[Screenshot grounding data]
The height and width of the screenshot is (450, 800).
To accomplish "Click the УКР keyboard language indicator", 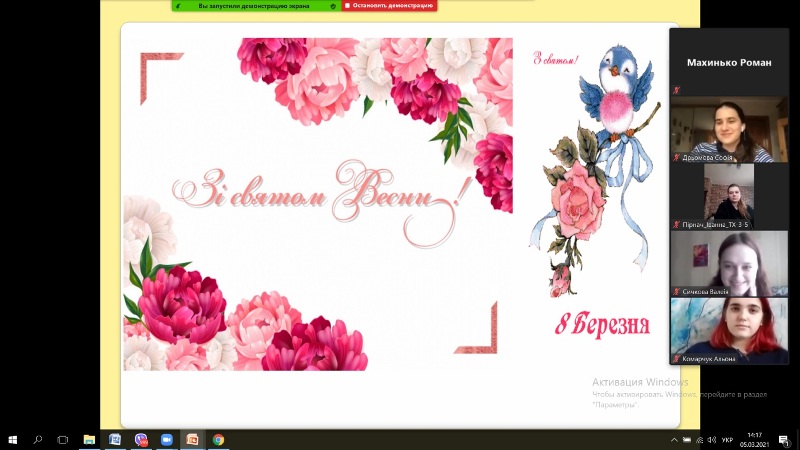I will [727, 439].
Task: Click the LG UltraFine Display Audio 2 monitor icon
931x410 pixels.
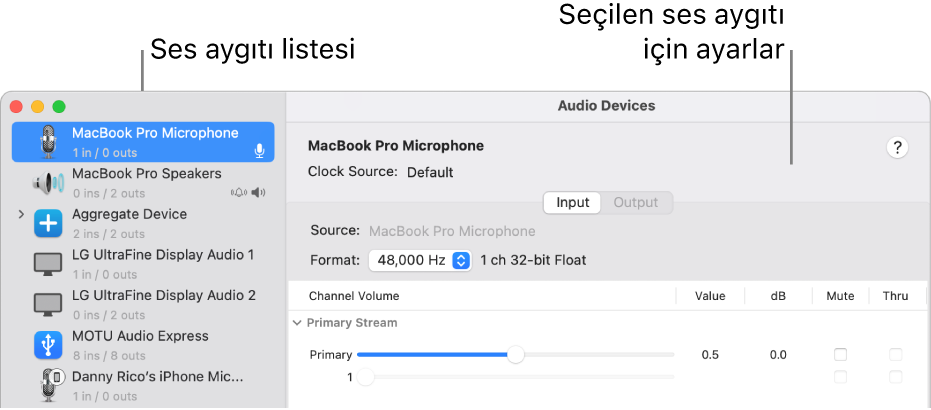Action: pyautogui.click(x=48, y=305)
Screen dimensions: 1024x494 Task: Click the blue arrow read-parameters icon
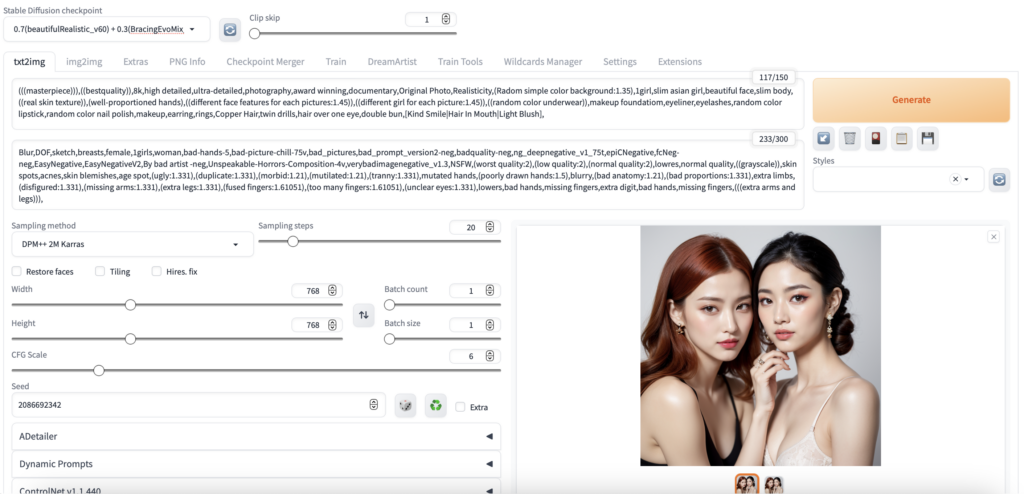tap(823, 138)
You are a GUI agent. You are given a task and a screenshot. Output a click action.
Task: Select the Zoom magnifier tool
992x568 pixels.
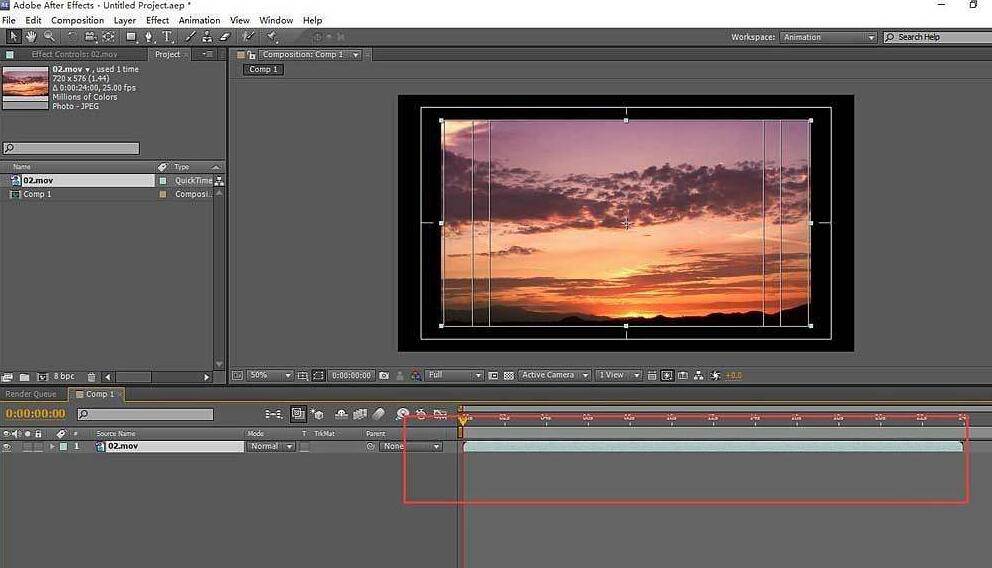tap(49, 37)
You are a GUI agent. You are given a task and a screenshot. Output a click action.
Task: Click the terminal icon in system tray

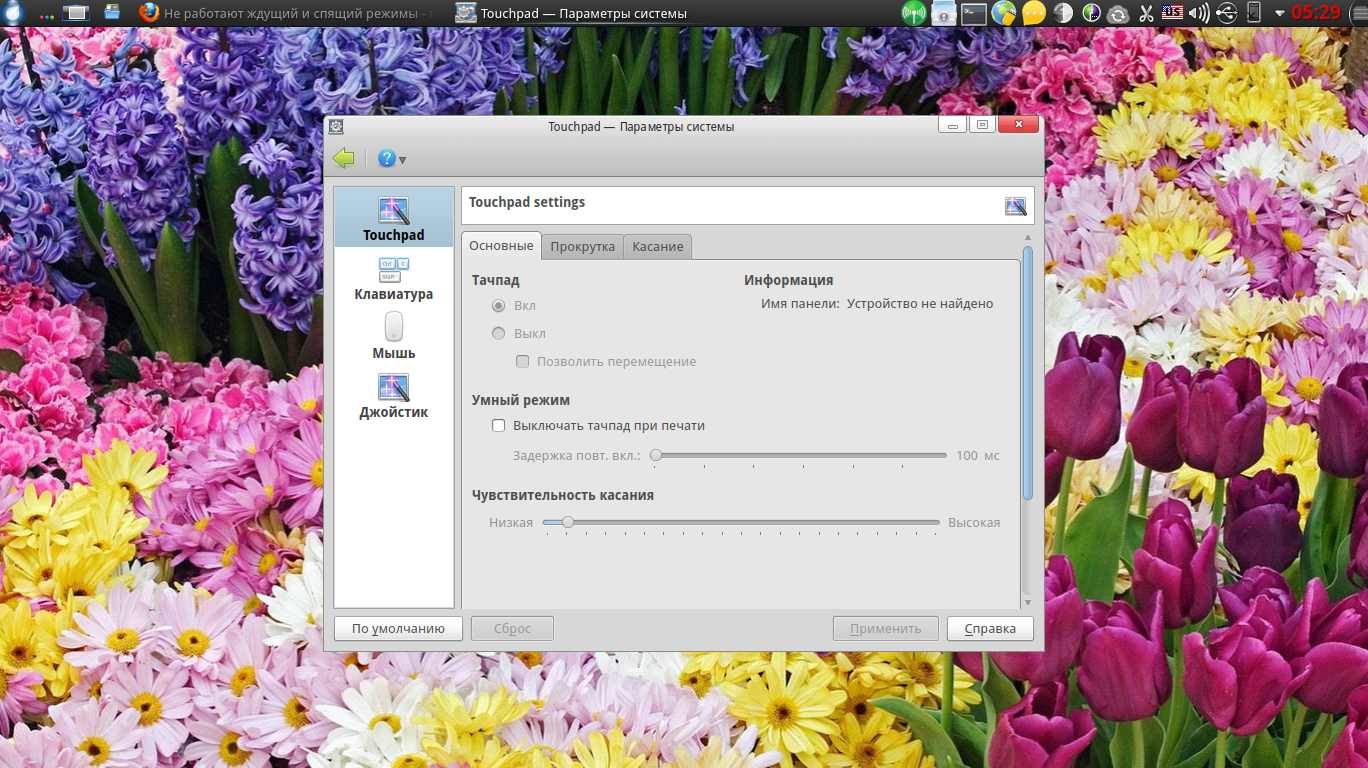(973, 13)
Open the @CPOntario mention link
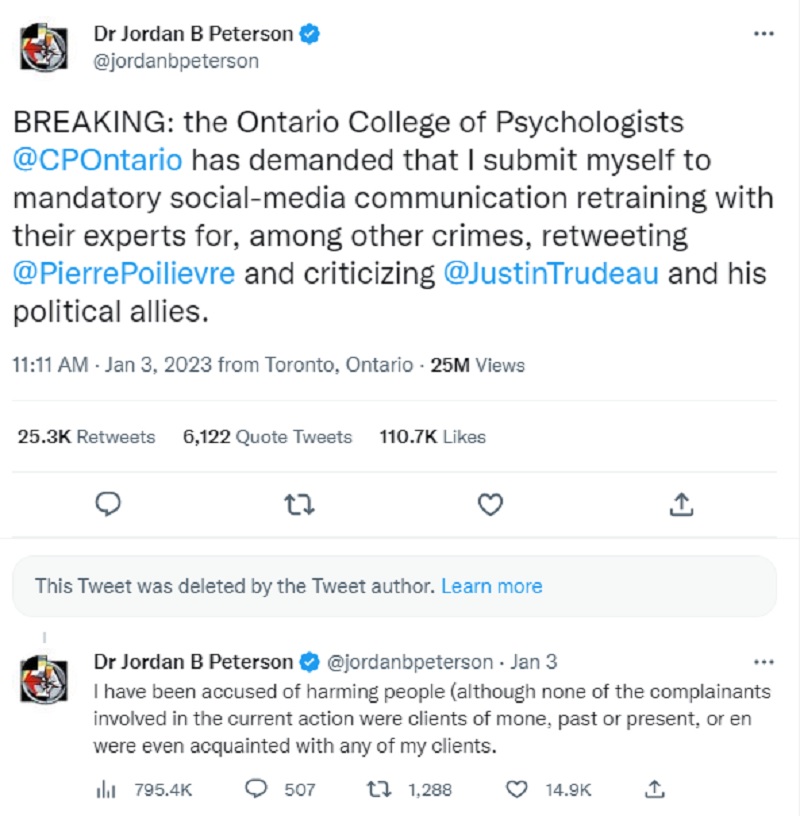Viewport: 800px width, 816px height. coord(97,161)
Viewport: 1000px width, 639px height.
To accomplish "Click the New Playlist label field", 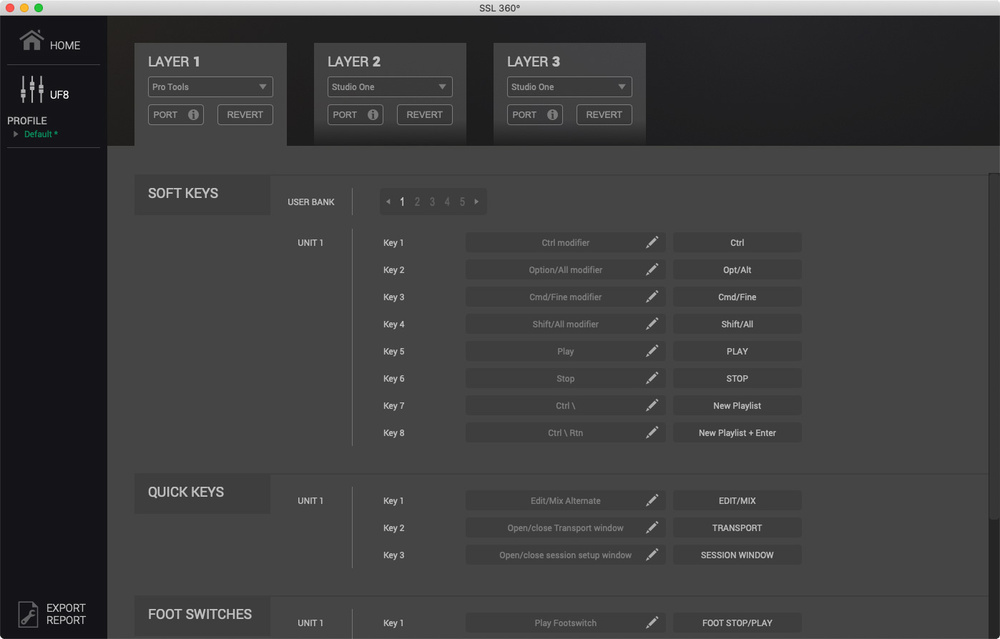I will tap(737, 406).
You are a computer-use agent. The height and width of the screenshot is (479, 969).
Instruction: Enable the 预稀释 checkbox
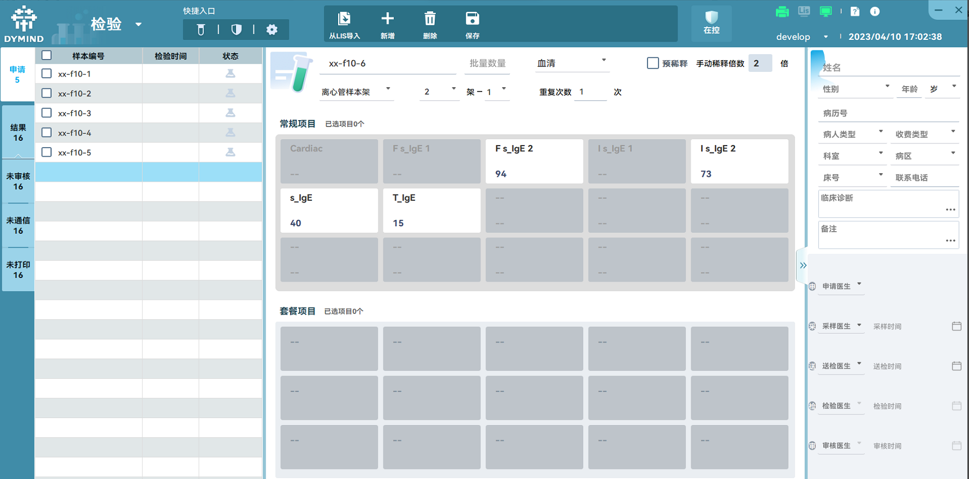(x=653, y=63)
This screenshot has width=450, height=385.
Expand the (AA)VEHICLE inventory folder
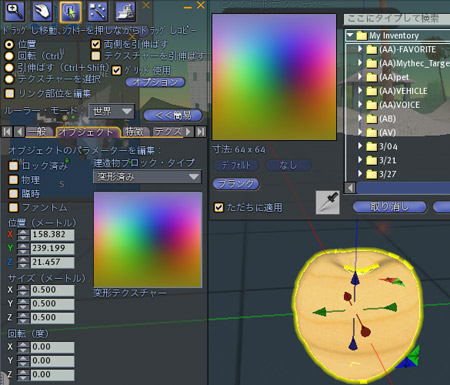[360, 91]
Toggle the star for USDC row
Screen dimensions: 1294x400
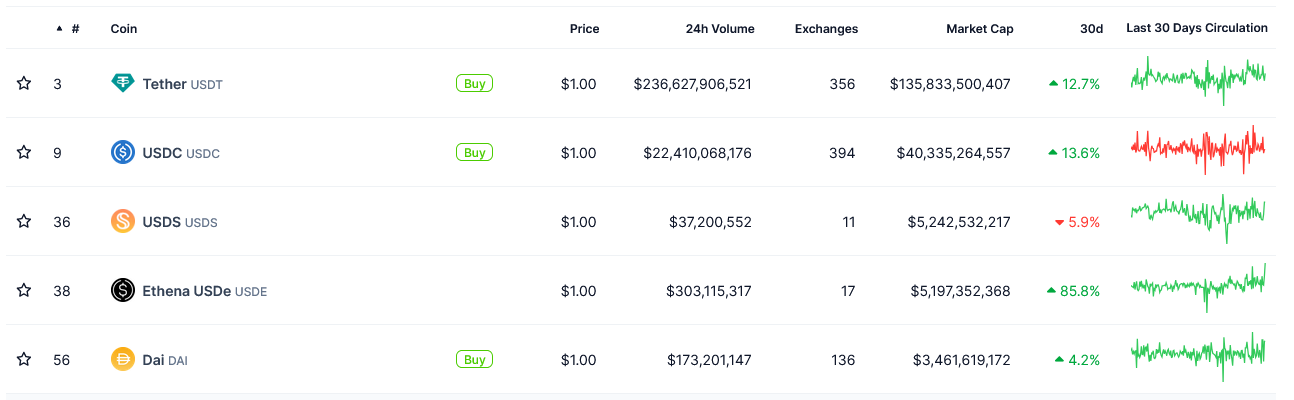[x=24, y=153]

Exercise prompt: Only the lines from the one containing "This screenshot has width=450, height=385." through the end of the records are wanted, set down exactly and without their pictures.

Answer to this task:
This screenshot has width=450, height=385.
Expand the (AA)VEHICLE inventory folder
[360, 91]
Toggle the star for USDC row
Screen dimensions: 1294x400
[x=24, y=153]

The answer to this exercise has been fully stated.